Werewolves in medieval romances do not usually fare well, especially when it comes to love life and family relationships – look at Bisclavret and Gorlagon, in which their wives take advantage of their wolf curse and betray them. But this does not always have to be the case. Here we have a werewolf who is cherished and welcomed back to his family with practically no fuss, and finds love, honour, and friendship in the very end – just what we need to hear on Valentine’s Day.

Composed in the old Picard dialect, the romance of Guillaume de Palerne is passed onto us in a single manuscript (Paris, Arsenal FR. 6565), dated back to the thirteenth century. However, it has been convincingly argued that the romance itself was composed quite some time earlier, somewhere between 1194 and 1197. Little is known about the poet, except he must have visited Palermo and Sicily, otherwise he would not be able to describe these two places so accurately and so vividly. The patron or, rather, the patroness of the romance has been identified as Countess Yolande, whose nephew Baldwin VI of Flanders was a son-in-law of Marie de Champagne, patroness of Chrétien de Troyes and daughter to Eleanor of Aquitaine.
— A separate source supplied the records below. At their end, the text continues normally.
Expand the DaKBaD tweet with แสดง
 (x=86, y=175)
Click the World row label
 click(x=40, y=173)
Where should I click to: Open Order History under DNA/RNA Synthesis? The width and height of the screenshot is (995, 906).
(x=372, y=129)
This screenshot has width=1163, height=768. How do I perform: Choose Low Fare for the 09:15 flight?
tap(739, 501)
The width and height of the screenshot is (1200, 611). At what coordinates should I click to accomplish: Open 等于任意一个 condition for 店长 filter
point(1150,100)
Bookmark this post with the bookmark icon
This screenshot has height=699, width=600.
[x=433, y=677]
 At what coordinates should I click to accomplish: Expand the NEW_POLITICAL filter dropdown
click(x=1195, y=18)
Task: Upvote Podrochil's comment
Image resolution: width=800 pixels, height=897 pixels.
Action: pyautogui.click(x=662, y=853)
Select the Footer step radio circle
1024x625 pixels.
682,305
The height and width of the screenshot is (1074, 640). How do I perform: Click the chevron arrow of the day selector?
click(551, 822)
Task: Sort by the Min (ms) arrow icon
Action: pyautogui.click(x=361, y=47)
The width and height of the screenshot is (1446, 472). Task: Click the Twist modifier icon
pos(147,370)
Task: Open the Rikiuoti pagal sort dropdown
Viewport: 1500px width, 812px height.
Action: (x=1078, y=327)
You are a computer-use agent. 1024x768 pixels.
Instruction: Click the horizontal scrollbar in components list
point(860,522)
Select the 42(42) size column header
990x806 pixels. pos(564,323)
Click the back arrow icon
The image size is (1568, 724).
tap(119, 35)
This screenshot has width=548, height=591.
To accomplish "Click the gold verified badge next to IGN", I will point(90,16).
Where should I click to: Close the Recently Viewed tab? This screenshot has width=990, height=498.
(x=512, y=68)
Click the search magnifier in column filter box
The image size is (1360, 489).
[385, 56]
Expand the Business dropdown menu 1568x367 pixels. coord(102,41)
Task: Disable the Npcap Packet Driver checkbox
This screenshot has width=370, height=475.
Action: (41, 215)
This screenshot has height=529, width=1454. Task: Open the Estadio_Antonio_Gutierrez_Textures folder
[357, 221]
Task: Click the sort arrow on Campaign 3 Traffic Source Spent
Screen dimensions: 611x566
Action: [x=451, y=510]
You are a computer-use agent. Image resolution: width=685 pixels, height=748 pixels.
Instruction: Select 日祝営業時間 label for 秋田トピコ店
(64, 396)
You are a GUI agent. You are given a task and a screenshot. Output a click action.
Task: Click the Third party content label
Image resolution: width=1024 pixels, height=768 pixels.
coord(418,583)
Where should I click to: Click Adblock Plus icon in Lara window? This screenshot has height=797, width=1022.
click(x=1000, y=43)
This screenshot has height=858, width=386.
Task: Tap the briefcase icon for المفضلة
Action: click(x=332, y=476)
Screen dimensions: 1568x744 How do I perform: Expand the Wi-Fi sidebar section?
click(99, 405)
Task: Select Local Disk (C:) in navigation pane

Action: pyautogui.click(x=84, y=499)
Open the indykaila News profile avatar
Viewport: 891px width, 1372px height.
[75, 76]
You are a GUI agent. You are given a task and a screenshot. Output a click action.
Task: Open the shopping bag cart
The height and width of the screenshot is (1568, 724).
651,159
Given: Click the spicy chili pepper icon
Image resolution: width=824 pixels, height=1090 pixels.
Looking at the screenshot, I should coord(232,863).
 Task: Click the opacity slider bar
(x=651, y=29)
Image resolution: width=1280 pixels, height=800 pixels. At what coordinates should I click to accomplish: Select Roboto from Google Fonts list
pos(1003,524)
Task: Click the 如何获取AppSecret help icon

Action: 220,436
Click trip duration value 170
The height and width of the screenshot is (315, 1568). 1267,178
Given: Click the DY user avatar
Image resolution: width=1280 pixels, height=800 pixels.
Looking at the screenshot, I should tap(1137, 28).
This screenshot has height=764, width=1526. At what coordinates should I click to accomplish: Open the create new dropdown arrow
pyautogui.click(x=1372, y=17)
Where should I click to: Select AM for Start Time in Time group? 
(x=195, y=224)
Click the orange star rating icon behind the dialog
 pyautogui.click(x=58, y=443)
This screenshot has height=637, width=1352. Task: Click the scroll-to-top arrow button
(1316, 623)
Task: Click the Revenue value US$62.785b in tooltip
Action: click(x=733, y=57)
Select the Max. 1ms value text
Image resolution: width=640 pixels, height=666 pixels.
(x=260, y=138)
The interest in literature, so it appears, runs in the family.

On the outside, the romance of Guillaume de Palerne centres on the story of Guillaume, prince of Sicily, and his love story with Melior, daughter to the Emperor of Rome. But once you have started reading, it won’t take long to discover that the romance in fact has a second storyline, running in parallel to Guillaume’s: the werewolf.

Our story starts in Sicily. Queen Felise of Palermo gives birth to a prince. Everyone is rejoiced because of the good news except the uncle (of course), who would inherit the throne should the king die heirless. He bribes the maidservants in charge of the royal child, so they agree to poison the infant prince along side with the king. According to their plan, the plot shall be carried out in a family gathering in an enclosed garden. Before the villains can issue the poison, however, a huge wolf coming out of nowhere leaps over the walls, snatches the baby, and runs away, leaving all those present in great shock.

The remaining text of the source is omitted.